"""
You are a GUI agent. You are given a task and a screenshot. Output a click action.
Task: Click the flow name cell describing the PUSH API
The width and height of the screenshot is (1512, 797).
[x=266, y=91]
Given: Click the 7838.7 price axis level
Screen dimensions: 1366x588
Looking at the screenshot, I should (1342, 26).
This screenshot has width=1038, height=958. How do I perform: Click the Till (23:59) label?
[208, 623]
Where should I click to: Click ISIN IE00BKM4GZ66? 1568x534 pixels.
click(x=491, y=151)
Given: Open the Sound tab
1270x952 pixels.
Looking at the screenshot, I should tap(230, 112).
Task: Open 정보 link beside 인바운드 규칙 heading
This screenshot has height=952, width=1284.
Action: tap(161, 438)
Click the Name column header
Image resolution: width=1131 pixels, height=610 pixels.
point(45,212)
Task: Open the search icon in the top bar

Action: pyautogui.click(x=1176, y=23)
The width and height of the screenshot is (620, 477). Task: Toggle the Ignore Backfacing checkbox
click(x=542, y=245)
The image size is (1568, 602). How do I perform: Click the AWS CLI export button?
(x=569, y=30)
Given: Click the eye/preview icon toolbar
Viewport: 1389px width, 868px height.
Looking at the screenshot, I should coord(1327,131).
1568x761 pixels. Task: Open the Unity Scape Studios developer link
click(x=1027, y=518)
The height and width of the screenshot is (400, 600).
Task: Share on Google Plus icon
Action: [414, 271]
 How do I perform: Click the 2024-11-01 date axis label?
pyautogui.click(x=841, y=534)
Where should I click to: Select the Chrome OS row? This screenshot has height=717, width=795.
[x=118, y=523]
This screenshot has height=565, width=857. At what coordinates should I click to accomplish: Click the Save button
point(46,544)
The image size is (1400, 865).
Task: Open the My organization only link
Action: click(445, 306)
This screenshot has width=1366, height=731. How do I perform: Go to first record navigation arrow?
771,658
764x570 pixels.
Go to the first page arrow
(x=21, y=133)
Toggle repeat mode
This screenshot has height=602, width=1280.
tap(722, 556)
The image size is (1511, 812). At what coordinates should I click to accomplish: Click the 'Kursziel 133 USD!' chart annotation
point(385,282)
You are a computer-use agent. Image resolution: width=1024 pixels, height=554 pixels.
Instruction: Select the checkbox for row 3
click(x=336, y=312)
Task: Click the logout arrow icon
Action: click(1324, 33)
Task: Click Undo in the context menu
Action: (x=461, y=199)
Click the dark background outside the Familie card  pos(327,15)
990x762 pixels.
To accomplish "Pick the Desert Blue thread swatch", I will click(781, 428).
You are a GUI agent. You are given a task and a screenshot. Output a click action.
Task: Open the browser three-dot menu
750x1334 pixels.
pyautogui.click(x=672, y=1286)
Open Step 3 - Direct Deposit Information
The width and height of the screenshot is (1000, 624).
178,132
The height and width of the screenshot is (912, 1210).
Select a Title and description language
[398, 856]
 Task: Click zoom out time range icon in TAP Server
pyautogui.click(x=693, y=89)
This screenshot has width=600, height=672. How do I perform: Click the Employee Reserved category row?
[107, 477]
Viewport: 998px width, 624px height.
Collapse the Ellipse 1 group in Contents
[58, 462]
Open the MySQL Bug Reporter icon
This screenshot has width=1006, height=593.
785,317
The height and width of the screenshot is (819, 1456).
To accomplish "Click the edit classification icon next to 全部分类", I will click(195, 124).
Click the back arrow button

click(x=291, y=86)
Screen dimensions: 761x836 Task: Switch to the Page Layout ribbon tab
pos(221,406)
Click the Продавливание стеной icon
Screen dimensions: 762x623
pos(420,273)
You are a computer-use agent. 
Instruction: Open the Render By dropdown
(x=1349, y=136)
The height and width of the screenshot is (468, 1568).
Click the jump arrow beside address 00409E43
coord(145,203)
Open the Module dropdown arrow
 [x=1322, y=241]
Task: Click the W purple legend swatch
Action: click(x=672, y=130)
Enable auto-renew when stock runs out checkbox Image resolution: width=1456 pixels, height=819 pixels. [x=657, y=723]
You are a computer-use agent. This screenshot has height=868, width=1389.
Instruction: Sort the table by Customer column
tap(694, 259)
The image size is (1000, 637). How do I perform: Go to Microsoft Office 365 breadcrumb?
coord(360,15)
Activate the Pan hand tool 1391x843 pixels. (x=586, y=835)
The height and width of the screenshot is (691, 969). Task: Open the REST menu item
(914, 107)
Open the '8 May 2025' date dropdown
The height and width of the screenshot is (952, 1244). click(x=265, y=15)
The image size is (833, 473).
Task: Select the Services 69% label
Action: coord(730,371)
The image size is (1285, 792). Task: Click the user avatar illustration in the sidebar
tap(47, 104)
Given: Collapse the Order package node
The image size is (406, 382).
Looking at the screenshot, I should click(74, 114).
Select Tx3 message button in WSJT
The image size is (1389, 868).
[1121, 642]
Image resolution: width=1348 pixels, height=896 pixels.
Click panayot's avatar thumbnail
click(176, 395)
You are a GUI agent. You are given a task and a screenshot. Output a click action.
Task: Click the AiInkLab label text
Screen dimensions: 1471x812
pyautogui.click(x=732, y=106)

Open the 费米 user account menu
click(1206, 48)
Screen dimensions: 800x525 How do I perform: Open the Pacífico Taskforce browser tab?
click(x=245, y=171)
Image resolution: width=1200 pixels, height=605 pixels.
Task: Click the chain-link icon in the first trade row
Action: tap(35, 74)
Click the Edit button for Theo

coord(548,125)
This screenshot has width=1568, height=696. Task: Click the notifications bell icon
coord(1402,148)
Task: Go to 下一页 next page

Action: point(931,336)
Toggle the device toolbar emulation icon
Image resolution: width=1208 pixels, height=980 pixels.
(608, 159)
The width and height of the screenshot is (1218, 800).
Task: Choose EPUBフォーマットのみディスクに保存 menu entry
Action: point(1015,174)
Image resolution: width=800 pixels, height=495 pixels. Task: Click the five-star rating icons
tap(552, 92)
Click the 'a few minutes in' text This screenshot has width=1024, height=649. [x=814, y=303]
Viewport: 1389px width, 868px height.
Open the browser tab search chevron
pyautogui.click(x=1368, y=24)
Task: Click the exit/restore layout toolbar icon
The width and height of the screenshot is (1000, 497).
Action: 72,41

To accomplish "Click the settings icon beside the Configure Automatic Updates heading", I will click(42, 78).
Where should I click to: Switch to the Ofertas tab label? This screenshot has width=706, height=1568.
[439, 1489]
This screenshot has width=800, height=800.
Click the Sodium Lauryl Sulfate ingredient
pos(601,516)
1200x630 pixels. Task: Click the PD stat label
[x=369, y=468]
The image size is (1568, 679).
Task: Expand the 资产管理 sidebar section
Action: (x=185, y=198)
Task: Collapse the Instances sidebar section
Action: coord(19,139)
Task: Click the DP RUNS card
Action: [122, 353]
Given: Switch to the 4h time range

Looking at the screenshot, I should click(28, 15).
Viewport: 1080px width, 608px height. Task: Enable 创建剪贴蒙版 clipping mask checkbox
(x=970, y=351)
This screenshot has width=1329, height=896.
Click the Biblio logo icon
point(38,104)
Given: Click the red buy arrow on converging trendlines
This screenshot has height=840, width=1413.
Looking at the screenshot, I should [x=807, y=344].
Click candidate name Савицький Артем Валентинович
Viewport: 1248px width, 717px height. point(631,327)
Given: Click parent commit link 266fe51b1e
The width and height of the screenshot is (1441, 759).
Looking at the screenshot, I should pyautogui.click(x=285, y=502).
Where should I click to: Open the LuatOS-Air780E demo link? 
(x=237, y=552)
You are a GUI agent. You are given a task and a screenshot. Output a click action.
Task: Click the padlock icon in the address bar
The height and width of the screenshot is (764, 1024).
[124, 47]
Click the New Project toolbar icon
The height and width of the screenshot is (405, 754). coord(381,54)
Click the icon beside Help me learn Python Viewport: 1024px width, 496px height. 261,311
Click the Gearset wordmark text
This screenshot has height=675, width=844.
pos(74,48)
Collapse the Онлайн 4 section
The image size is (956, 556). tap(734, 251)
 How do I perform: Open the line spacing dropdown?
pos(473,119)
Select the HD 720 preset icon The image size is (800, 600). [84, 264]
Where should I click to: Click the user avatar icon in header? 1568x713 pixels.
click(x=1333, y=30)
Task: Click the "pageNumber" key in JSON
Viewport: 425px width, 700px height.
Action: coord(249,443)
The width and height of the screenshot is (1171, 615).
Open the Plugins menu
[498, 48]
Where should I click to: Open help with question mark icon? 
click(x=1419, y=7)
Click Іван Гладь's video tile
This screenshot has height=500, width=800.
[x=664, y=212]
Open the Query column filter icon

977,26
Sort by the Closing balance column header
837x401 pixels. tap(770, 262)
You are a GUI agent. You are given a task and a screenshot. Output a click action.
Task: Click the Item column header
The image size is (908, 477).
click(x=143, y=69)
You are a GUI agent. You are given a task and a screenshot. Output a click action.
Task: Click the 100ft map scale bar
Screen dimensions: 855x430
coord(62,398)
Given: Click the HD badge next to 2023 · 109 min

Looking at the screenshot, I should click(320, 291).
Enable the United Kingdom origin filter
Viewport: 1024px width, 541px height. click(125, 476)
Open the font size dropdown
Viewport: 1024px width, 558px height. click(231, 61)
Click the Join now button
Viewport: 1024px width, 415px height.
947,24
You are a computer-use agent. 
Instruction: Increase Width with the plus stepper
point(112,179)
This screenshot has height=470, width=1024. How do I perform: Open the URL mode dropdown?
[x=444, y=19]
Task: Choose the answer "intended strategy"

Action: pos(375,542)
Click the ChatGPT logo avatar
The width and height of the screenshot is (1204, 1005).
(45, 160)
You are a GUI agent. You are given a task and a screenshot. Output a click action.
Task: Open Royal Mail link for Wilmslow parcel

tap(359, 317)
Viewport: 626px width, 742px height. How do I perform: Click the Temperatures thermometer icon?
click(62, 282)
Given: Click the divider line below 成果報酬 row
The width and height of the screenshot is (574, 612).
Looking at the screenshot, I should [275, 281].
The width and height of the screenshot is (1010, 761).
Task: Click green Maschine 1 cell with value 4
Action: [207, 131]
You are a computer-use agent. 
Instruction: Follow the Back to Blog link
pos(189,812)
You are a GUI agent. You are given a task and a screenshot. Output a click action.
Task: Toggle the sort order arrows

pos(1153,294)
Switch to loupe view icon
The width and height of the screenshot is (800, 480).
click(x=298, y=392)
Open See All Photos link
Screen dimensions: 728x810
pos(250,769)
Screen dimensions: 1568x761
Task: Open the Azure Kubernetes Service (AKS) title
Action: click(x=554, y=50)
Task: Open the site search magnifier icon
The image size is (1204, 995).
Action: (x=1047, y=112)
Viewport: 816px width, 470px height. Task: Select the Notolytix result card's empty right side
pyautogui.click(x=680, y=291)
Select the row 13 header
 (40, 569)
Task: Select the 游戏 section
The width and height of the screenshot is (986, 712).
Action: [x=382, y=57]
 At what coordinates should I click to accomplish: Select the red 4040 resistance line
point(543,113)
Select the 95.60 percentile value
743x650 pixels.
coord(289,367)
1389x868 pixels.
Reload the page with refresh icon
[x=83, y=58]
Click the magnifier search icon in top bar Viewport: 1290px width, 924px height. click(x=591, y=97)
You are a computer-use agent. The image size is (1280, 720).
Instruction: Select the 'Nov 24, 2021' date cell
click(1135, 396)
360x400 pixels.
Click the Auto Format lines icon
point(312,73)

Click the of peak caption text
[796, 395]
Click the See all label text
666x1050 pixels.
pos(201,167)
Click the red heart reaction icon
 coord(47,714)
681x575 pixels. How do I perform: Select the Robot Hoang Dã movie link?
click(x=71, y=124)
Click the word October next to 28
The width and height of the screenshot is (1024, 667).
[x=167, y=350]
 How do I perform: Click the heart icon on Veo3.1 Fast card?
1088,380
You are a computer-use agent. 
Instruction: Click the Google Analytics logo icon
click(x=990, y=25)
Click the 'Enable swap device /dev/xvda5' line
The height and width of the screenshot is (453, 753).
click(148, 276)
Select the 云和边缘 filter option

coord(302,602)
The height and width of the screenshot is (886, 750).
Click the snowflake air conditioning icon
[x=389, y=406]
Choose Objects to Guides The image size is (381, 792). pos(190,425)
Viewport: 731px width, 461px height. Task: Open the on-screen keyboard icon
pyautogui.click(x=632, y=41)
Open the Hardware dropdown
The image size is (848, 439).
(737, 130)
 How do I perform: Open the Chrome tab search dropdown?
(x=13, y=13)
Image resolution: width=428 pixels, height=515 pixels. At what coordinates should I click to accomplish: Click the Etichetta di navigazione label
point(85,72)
"""
• _WHAT YOU SHOULD DO_:
Copy out the lines from the one containing "How do I perform: Click the heart" through the end of the lines, unchanged.

• _FULL OUTPUT_:
 How do I perform: Click the heart icon on Veo3.1 Fast card?
1088,380
You are a computer-use agent. 
Instruction: Click the Google Analytics logo icon
click(x=990, y=25)
Click the 'Enable swap device /dev/xvda5' line
The height and width of the screenshot is (453, 753).
click(148, 276)
Select the 云和边缘 filter option

coord(302,602)
The height and width of the screenshot is (886, 750).
Click the snowflake air conditioning icon
[x=389, y=406]
Choose Objects to Guides The image size is (381, 792). pos(190,425)
Viewport: 731px width, 461px height. Task: Open the on-screen keyboard icon
pyautogui.click(x=632, y=41)
Open the Hardware dropdown
The image size is (848, 439).
(737, 130)
 How do I perform: Open the Chrome tab search dropdown?
(x=13, y=13)
Image resolution: width=428 pixels, height=515 pixels. At what coordinates should I click to accomplish: Click the Etichetta di navigazione label
point(85,72)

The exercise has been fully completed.